For 15 years, I looked after a gentleman
with Parkinson's until the end.
But now I need help,
and that...
- That's what's hard.
- Very hard.
Ok, I understand.
You feel you've deteriorated
because you have lost
your autonomy,
partially perhaps,
and are more dependent on others.
Before, others depended on you.
Ok, I see.
And I was very...
And that's hard.
Does that play a part in your anxiety?
Oh, yes.
But you can see your progress
since you say you couldn't walk as well
when you arrived here
as you can now.
Yes, that's obvious, really obvious.
So that means you've recovered
a level of autonomy,
even if you still need help
for some things.

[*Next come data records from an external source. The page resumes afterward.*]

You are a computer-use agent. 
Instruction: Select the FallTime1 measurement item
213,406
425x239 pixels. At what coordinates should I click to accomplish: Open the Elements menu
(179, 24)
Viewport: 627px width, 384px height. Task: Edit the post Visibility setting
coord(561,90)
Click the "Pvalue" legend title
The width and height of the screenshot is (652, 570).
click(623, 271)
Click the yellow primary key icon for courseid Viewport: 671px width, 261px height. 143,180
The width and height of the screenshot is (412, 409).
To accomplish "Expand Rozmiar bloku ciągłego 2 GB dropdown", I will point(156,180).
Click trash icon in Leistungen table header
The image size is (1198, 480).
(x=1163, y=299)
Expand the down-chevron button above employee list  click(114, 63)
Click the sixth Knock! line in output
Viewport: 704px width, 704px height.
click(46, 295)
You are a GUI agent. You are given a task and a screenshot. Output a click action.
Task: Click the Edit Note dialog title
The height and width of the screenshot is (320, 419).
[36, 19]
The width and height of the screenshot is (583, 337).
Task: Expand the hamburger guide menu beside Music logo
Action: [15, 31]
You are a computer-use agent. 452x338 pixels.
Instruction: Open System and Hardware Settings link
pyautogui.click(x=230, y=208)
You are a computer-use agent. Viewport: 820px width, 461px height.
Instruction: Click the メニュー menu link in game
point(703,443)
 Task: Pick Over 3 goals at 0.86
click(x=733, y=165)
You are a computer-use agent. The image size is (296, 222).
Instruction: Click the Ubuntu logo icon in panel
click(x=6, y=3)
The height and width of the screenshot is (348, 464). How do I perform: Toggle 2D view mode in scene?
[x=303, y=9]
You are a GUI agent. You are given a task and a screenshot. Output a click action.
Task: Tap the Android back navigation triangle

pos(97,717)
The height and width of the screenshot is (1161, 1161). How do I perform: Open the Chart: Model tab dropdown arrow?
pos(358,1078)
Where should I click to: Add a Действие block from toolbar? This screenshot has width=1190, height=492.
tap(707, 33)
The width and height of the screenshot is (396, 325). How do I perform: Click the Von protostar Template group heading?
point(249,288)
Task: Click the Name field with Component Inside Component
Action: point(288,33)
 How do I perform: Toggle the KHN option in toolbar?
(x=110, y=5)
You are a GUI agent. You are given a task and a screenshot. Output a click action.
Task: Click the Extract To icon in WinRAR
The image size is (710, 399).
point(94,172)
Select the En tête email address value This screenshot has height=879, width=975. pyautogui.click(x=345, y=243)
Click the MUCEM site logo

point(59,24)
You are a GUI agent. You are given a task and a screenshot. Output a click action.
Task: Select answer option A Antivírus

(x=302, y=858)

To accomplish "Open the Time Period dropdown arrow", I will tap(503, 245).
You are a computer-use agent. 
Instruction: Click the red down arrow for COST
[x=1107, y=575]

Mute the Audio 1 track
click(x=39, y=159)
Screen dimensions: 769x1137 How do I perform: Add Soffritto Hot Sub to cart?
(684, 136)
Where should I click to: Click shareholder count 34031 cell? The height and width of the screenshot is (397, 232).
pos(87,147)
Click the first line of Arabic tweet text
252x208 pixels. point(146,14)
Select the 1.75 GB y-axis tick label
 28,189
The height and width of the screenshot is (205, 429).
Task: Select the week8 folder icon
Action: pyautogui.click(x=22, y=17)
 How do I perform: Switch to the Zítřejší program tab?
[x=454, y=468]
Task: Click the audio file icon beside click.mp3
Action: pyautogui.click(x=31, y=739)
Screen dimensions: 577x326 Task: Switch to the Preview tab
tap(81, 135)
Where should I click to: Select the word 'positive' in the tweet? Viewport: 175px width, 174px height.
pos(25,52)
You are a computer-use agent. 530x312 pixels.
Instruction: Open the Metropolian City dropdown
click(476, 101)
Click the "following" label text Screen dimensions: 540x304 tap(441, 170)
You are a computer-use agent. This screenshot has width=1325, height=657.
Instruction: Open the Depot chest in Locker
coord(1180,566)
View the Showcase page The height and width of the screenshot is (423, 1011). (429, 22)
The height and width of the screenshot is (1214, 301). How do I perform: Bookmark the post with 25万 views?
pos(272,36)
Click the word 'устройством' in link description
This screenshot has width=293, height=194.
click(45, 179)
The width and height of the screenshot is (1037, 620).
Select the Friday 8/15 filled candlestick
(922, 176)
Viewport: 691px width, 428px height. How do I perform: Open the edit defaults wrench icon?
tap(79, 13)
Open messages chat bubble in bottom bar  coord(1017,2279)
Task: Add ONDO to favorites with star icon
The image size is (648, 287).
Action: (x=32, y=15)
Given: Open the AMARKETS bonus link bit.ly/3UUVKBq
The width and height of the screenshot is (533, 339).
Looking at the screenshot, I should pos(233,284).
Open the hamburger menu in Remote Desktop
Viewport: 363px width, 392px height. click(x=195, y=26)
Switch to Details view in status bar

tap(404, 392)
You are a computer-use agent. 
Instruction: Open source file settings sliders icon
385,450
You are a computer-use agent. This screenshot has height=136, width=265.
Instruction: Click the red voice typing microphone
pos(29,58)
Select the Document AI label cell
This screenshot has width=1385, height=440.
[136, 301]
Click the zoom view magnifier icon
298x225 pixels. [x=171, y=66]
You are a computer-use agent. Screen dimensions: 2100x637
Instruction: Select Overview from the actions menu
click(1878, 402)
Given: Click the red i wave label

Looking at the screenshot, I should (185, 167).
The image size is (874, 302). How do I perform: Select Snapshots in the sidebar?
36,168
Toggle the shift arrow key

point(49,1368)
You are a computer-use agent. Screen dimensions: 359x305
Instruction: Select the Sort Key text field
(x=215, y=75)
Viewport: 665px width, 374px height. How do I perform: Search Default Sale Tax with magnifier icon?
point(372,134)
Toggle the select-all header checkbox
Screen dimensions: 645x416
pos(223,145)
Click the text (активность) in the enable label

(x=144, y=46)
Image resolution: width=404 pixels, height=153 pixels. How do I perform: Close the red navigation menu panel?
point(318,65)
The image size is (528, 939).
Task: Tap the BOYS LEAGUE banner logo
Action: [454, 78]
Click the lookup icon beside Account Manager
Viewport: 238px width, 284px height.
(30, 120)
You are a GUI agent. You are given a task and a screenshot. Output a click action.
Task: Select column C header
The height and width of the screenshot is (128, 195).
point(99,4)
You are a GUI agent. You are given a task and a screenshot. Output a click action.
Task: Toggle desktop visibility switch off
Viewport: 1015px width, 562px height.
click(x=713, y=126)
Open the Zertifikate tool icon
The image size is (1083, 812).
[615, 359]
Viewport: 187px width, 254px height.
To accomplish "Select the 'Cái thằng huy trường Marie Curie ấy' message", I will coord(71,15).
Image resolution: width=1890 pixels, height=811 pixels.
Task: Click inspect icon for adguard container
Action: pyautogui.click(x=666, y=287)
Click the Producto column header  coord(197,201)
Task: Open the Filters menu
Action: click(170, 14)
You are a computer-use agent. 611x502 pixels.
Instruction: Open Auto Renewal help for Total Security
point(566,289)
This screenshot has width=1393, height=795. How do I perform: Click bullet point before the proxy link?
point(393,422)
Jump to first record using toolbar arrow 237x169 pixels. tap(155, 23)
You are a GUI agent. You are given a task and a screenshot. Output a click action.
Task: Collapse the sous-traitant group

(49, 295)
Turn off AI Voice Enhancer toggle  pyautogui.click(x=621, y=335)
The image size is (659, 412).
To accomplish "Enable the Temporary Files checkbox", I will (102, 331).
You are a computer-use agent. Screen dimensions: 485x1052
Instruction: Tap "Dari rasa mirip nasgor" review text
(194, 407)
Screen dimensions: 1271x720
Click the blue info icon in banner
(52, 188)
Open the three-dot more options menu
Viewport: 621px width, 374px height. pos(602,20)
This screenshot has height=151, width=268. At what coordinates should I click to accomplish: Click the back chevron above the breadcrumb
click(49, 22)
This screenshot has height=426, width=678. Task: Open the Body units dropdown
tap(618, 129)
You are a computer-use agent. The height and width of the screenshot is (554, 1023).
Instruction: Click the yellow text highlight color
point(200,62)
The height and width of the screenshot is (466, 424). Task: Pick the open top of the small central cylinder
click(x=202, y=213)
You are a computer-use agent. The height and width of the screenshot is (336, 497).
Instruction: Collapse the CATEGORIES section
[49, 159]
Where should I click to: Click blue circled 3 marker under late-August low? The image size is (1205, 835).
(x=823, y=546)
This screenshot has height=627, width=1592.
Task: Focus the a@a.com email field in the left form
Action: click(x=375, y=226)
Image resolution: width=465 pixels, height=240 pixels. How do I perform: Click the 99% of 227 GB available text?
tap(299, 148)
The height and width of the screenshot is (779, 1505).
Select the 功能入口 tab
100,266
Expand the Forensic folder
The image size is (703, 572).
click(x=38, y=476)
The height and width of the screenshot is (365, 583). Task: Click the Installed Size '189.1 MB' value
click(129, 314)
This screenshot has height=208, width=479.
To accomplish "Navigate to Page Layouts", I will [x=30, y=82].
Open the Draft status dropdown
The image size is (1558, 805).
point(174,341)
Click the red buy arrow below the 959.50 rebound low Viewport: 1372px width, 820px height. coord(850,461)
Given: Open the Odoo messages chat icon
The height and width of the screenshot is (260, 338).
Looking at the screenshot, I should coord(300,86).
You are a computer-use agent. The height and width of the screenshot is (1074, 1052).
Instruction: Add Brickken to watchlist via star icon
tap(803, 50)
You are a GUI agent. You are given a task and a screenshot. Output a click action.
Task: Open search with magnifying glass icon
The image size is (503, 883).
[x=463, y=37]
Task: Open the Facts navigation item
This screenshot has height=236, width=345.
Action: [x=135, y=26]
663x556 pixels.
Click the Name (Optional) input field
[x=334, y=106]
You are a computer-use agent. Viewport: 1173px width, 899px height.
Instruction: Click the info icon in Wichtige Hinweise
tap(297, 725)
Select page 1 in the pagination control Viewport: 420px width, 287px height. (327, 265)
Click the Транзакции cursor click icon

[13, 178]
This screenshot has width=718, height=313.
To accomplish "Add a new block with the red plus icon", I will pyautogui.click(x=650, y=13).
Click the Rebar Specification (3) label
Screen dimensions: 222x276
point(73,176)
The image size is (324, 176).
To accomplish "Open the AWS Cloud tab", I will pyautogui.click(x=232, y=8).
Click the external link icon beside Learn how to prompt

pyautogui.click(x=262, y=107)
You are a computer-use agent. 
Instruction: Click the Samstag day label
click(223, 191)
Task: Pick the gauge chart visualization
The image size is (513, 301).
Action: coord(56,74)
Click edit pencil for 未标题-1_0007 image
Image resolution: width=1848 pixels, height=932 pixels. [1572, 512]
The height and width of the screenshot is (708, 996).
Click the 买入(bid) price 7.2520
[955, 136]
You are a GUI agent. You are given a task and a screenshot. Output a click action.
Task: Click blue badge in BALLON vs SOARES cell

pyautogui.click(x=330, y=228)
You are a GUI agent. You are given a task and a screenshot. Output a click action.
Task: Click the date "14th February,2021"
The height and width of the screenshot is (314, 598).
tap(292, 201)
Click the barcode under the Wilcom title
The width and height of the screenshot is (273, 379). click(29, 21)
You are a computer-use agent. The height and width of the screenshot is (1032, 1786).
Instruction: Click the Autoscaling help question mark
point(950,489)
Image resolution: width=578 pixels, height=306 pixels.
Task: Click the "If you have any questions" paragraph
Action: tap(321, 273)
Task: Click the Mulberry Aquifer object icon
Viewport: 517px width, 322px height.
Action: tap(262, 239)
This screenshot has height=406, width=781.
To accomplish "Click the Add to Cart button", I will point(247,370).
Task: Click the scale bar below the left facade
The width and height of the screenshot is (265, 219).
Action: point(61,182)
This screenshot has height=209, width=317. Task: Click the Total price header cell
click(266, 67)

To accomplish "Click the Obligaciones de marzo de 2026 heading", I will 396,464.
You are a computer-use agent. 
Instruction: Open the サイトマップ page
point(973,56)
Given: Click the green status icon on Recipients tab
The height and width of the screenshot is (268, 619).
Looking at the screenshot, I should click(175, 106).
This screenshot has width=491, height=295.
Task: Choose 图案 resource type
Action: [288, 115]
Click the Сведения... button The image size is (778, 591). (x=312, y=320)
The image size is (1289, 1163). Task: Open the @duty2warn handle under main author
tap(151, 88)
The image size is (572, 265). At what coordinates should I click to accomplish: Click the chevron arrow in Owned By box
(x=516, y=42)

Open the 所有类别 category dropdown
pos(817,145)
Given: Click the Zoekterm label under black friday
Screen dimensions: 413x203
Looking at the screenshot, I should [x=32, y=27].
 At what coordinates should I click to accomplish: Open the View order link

That's normal.
But I feel you've recovered a lot
as you can go out to the garden
and walk all the way round it
without having to stop
because of the pain.
Yes, that's really quite something.
I'm very happy on that level.
- So that's a positive point?
- Yes.
Ok, but you're still dependent
on your sisters.
And you find that hard.
I'm glad I have them,
but I realize I need help.
It's the fact I need help that...
Ok.
That need for help.
Does the idea of returning to Quimper
increase your anxiety?
- No, not at all.
- Ok.
I have a lovely house there,
with lots of flowers.
They'll put my bed
where I can see the garden.
I'll spend my time in the garden.
I'm very happy to be going there.
We're going to wait a few days
to see if the obstruction clears.
All right?
If the obstruction doesn't clear,
I'll have reached a dead end.
I'll have reached a dead end
where cancer treatment is concerned.
- Do you understand?
- Yes.
We've done two different kinds
of chemo.
For now, I don't get the impression
that the second one, after two months,
is having the effect
I'd like it to have.
In other words,
that you'd be eating better,
that you'd be walking more easily,
with more strength, an appetite
and regular bowel movements.
All those signs would show
the disease was in regression.
For now,
that doesn't seem to be the case.
So we'll give the medication
time to work
and see where we are
five days from now.
- All right?
- Yes.
If there's no improvement,
I'm afraid I'll have to halt treatment.
Yes.
- That means I'll enter palliative care?
- Yes.
I didn't call your sister yet,
as I wanted to talk to you first.
Yes.
All right.
- It's hard.
- Yes.
You're very brave but, unfortunately,
sometimes the disease
can defeat bravery
and defeat medicine.
Yes.
And, even if you never complain,
I know you're getting tired.
I can see it.
Yes.
Do you ever feel afraid?
- Yes.
- Ok.
But I could tell it was coming,
so I contacted
the funeral directors.
When did you do that?
Yesterday.
Why do you say
you could tell it was coming?
Because I could see
that even you were discouraged.
Above all, I think...
that many patients,
male or female, in your place,
would have already given up.
With you, despite everything
that I did in chemo,
prodding and bothering you,
you were always...
In any case,
you accepted it without complaint.
"Let's go, all right, Dr Richard,
we'll try that."
But I can see, that between
your last hospitalization and now,
you're a lot more tired.
- Yes.
- Am I wrong?
No, you're right.
And, even you,
I'm not saying you've given up,
but I sense a new kind of weariness.
Ok, that's what we'll do.
Besides, I'm here this weekend,
so we'll see how the next five days go.
We'll see if the obstruction clears,
then talk about it again.
- All right?
- Yes.
You'll tell me what you want.
- Shall I call your sister?
- Yes.
To tell her what we've just said.
Ok, I'll call her this afternoon.
All right?
I remember what I wrote
before I began filming.
Each person comes to the hospital
with their own story,
continually questioned,
cared for and operated on.
Cases are discussed in meetings
and in the corridors,
like a sort of myriad of stories
that everyone here knows are lives,
new lives and perhaps deaths.
It's a sort of crazed waltz
of destinies.
But the big difference between
the hospital staff and the patient
is of course that the patient
has only one story,
her own.
After shooting ended,
I kept coming to the hospital
for treatment.
It's over now,
and my hair is starting to grow back.